El Hechicero habitaba en las montañas del norte. Era un
camino desconocido a pesar de no estar lejos. La infinidad de espantosas
historias contadas en todos los clanes vecinos hacía que nadie se atreviese a
rondar por la zona. El Hechicero, se decía, era temido por los espíritus. Y se
hablaba de gente enferma que había sanado pero también de gente sana que había
muerto.
Caminó sin descanso hasta que terminó el territorio del
dientes de sable y siguió, cuesta arriba, hasta que las sombras de sus
antepasados quedaron atrás. Abajo. Invisibles.
Fue fácil encontrar la cueva. El espíritu del mago era
fuerte, no permitía morar a ningún otro cerca y un gran anillo de tierra
muerta, que se veía desde mucha distancia, marcaba su guarida. Entró en la
cueva, despacio. Un aroma que jamás había olido antes se metió a través de sus
fosas nasales, inundando todo su cerebro. Era desagradable y mareante.
Estaba oscuro y su corazón latía con tanta fuerza que no reparó
en el gigante lobo marrón que se encaró a ella, furioso, reclamando su
territorio. Al instante, en la noche de la cueva salió el sol, brillante y
blanco. Y apareció el Hechicero. Y era todo tan sobrenatural que se quedó allí,
mirándolo, paralizada. Agarrando tan fuerte a su bebé que se le durmieron los
brazos.
-.-.-.-.-.-.-.-.-
Bobby estaba ladrando como loco. Sin duda algo pasaba en la
cueva. Marcó con su huella dactilar en el panel principal la incidencia “salida
de la nave por posible intruso”. Era una salida rutinaria, sería una rata o
como quiera que se llamasen “ahora” esos bichos, pero cogió un arma como
prevención.
Pero no era una rata.
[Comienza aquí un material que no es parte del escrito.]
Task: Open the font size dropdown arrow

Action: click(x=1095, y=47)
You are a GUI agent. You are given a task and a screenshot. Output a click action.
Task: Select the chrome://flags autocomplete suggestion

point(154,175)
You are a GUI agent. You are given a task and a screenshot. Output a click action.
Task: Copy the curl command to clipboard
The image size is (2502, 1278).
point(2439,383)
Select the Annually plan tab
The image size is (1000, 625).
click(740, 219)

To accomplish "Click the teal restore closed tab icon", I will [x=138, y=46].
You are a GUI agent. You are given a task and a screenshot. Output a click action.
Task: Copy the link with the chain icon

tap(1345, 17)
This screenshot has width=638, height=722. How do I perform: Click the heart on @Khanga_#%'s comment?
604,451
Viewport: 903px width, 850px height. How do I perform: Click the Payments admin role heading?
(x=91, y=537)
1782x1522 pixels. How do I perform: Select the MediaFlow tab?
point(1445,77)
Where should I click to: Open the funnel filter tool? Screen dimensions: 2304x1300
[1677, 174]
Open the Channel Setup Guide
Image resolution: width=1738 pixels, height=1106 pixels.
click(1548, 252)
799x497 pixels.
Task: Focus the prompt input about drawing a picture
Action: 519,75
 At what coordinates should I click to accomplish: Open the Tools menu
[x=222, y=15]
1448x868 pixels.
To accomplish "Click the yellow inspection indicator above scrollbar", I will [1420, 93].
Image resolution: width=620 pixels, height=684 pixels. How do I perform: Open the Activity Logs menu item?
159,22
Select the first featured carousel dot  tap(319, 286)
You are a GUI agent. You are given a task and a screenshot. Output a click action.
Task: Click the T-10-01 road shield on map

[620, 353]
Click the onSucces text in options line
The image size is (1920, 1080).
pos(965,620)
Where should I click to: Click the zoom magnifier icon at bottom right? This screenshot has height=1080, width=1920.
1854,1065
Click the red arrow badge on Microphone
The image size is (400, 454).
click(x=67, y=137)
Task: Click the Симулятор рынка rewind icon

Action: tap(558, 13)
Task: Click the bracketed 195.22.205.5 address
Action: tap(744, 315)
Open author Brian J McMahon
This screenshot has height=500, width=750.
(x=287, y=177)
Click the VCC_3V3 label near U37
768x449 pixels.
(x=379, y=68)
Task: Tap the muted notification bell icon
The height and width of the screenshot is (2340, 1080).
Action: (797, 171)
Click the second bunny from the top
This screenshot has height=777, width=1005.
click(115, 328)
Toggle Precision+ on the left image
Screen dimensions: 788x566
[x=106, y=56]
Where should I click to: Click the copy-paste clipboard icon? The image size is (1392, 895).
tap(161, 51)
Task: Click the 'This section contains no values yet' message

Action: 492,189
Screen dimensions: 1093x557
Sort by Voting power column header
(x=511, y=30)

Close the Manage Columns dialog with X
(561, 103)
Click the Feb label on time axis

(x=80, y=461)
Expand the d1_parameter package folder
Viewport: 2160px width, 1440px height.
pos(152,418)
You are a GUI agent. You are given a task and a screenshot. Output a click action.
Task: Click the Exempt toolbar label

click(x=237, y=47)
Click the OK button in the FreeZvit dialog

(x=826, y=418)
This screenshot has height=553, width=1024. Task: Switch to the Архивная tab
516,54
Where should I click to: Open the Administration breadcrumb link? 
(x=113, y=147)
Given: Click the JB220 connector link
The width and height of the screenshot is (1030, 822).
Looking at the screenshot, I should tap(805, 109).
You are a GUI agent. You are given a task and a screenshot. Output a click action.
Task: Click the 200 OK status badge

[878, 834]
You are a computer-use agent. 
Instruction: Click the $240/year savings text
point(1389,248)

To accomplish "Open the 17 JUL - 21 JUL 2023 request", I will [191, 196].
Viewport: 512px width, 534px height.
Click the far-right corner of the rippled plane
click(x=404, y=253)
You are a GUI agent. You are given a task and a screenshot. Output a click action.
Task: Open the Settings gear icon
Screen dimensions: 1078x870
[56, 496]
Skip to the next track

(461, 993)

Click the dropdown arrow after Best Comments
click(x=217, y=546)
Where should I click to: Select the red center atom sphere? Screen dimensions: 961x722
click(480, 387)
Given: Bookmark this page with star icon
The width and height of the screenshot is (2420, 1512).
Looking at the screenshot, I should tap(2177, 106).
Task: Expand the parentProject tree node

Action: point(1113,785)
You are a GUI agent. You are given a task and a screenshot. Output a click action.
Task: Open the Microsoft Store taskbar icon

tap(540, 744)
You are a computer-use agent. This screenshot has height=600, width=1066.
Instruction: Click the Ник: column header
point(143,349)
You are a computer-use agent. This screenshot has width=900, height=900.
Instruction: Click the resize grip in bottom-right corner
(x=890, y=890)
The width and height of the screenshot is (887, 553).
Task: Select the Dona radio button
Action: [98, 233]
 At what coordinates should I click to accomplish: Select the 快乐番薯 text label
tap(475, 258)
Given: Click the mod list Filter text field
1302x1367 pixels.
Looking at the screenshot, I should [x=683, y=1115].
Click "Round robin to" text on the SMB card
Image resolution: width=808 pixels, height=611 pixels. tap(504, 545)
Allí abajo se encontró a un ser
envuelto en sucias y harapientas pieles, que sujetaba fuertemente un pequeño
bulto. Parecía una mujer. Temblaba, visiblemente asustada.
Se acercó con precaución hasta que estuvo lo bastante cerca
de ella para ver el extraño rostro de cejas prominentes. El pequeño bulto era
un niño. Tenía los ojos cerrados y un color enfermizo. Acercó la mano con
movimientos deliberadamente exagerados y tocó al niño; tenía fiebre.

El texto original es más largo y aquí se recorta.